Turtle eggs need warmth for them to hatch, which is why they lay eggs during warm months of the year. Mating occurs during these warmer months of the year and is followed by the female turtle coming out of the water to make a nest for laying eggs.

Most of the females lay eggs at night when there’re high tides. In the northern hemisphere, mating and the egg-laying period is mainly from May through to August when it’s summertime. In the southern hemisphere, the mating and egg-laying season happens between November and February.

However, the leatherback turtle is quite different as it lays its eggs during winter. All the other turtle species lay eggs in the summer.

Can A Female Turtle Lay Eggs Without Mating?

Female turtles can still lay eggs without mating with a male turtle. This is because every female turtle has eggs in their bodies and thus doesn’t need a male so as to lay them. However, eggs laid without the mating process are infertile and thus won’t hatch. A male turtle fertilizes the eggs.

However, it’s important to note the turtles that lay eggs in captivity without fertilization can have significant health issues such as eggs rapturing in the oviduct or getting impacted eggs. Symptoms of egg-related conditions include lack of energy, loss of appetite, bulging eyes, and struggling to swim.

Keep in mind that female turtles can suffer from calcium deficiency when they produce eggs, and thus it’s good to give them mineral and vitamin supplements.

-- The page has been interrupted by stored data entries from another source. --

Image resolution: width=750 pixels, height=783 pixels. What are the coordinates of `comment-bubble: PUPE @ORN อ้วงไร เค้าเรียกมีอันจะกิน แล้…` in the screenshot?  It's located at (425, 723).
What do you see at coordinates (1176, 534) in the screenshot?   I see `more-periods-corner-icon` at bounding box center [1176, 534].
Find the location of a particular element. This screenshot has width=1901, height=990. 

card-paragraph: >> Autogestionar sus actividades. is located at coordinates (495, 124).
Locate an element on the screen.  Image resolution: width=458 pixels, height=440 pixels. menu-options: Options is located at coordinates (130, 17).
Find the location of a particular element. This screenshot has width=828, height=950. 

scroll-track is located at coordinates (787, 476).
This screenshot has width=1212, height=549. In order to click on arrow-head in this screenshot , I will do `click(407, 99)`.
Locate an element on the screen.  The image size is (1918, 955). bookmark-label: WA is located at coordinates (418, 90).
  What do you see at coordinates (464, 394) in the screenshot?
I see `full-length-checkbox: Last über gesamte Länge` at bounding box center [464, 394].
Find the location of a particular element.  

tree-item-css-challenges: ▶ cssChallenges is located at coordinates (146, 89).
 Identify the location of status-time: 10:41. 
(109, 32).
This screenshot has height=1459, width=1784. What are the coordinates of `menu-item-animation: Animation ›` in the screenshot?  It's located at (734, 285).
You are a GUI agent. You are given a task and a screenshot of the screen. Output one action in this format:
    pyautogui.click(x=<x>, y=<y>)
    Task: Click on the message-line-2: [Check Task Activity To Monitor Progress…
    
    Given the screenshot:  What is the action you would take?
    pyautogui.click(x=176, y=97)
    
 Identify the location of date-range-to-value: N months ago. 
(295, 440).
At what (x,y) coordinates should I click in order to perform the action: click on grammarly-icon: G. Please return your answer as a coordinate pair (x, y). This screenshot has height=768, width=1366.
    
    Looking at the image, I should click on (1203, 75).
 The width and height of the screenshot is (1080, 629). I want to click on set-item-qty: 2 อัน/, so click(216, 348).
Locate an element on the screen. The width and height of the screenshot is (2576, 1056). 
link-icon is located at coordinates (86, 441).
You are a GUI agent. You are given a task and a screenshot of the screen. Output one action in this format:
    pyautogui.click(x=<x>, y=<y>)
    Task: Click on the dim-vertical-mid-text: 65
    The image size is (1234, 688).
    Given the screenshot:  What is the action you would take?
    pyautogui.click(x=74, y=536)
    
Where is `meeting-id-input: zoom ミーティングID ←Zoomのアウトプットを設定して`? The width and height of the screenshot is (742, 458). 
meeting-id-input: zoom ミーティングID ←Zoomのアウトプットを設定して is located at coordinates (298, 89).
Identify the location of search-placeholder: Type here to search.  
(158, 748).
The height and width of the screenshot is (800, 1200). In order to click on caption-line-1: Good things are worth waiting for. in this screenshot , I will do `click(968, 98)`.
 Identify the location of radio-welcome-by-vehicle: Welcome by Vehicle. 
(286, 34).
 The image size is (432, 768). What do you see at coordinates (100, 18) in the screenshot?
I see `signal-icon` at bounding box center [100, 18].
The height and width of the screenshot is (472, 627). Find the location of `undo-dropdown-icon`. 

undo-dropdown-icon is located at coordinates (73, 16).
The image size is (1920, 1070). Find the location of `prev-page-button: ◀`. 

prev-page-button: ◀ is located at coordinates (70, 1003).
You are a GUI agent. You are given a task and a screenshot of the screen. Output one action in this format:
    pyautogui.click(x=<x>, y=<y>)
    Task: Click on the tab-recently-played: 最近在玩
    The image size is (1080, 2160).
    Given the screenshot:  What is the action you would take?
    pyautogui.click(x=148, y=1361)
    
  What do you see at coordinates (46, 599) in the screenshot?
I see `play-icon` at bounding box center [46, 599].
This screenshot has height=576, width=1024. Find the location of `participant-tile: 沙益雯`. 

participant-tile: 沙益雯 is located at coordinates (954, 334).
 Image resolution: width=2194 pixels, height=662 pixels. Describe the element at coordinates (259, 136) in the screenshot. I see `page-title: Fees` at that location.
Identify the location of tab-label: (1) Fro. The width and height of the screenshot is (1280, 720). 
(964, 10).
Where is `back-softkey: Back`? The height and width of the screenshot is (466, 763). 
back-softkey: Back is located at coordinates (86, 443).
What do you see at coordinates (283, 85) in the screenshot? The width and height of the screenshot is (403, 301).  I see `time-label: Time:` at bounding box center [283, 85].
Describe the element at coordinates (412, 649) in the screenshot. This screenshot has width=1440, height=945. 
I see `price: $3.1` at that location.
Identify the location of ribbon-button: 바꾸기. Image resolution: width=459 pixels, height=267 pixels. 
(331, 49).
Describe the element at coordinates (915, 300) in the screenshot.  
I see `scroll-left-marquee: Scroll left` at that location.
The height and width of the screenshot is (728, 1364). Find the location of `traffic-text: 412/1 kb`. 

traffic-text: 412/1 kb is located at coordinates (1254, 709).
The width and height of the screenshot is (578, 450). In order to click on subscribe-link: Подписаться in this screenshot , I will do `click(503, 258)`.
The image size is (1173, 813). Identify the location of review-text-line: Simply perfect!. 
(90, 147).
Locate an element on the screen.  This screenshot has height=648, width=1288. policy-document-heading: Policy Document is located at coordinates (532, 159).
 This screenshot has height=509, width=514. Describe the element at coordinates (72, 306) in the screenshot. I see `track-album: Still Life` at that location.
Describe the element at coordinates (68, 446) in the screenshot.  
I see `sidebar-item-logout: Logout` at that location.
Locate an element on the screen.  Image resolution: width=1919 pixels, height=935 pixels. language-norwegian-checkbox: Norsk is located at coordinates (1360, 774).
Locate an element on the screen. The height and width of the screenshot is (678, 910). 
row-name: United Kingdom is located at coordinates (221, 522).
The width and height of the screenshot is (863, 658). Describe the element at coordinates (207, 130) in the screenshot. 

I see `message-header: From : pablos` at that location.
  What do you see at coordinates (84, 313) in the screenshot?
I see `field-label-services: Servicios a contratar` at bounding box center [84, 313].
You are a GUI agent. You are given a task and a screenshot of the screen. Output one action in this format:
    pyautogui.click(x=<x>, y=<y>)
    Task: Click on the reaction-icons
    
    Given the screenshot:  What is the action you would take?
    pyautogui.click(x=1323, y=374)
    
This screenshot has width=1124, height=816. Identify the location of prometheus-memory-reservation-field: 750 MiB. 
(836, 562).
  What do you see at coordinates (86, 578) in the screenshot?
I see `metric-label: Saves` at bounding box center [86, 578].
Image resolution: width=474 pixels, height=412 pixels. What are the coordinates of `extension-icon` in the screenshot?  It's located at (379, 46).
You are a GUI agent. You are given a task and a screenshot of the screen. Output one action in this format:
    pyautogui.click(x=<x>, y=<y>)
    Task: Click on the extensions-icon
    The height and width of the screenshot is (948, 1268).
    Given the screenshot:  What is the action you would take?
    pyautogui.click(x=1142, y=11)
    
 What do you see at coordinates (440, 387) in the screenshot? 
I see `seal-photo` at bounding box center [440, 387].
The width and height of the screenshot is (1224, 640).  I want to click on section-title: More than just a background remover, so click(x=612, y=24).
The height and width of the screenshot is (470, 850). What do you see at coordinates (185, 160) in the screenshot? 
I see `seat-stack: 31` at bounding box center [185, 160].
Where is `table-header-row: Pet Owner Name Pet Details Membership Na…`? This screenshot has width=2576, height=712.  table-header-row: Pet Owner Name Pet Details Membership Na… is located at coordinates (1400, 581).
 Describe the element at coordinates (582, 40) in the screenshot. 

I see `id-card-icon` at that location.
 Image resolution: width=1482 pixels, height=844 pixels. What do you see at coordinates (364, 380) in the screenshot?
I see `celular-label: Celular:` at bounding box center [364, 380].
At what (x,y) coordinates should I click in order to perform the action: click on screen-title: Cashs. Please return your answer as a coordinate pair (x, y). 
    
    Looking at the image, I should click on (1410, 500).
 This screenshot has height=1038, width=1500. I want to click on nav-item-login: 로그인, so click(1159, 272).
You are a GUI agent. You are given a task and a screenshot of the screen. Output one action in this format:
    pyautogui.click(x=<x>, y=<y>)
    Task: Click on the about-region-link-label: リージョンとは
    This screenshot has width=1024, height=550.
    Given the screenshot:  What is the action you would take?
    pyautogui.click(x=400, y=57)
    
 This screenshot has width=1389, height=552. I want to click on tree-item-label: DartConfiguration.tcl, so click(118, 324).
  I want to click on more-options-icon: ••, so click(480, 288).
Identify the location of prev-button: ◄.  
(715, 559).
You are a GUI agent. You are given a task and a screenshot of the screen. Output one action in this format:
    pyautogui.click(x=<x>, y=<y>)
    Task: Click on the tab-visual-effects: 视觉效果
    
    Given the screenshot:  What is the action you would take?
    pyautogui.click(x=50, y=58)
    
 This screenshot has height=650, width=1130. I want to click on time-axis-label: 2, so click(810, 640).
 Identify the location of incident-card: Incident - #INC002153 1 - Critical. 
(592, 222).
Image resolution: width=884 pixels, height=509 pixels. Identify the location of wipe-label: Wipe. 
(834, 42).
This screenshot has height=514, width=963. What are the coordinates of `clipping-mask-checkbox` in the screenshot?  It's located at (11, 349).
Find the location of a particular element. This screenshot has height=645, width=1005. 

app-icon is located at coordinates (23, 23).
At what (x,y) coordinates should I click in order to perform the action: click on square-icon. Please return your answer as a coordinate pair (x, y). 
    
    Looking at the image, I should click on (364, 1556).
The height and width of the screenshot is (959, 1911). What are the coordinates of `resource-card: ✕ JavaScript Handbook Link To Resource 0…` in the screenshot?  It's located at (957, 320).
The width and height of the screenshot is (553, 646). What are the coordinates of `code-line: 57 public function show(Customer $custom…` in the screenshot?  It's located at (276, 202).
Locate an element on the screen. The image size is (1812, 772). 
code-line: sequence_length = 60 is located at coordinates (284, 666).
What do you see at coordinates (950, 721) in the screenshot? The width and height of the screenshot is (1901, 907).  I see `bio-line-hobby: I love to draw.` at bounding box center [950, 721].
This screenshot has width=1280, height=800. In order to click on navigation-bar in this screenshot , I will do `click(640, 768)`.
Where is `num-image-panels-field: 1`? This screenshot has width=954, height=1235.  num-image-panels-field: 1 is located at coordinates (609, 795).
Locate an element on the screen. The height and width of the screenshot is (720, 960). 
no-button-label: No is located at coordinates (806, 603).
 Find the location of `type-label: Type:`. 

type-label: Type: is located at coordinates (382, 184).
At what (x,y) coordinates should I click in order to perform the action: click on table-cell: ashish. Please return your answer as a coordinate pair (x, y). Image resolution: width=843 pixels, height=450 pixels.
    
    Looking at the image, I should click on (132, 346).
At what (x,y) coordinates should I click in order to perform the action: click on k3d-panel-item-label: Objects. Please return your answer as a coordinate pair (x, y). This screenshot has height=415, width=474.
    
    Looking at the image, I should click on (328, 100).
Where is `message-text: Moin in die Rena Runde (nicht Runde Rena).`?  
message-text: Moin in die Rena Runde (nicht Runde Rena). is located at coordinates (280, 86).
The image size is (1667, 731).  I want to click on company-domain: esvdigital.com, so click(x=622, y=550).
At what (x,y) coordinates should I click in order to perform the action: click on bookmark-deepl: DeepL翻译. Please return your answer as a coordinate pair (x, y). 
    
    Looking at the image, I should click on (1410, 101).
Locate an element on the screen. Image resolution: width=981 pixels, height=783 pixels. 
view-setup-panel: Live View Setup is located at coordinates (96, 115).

Why Do Turtles Lay Many Eggs?

We’ve already mentioned that turtles lack motherly instinct and leave the eggs to hatch on their own after laying them. Also, the hatchlings have to grow and survive on their own. Therefore, it lays many eggs to increase the chances of many surviving.

In addition, the eggs have a lot of enemies. Many predators lookout for turtle eggs and will eat them before the hatchlings are born. Also, hatchlings have to hide in the water since there are many predators.

All these risk factors mean not many turtle hatchlings survive and grow into adults. That’s why the female turtles lay many eggs to ensure a good percentage survive to adulthood.


All known turtle species reproduce through eggs, but the number of eggs they lay and where they lay them differs. Some of them lay tens of eggs at once, while others only lay a few.

All turtle species lack motherly instinct, meaning they don’t take care of eggs or hatchlings – once they lay eggs, they never return. For this reason, they lay many eggs to increase the chances of hatchlings surviving.

We hope our guide was an eye-opener for those who would like to produce hatchlings and those who want to figure out more about the whole process.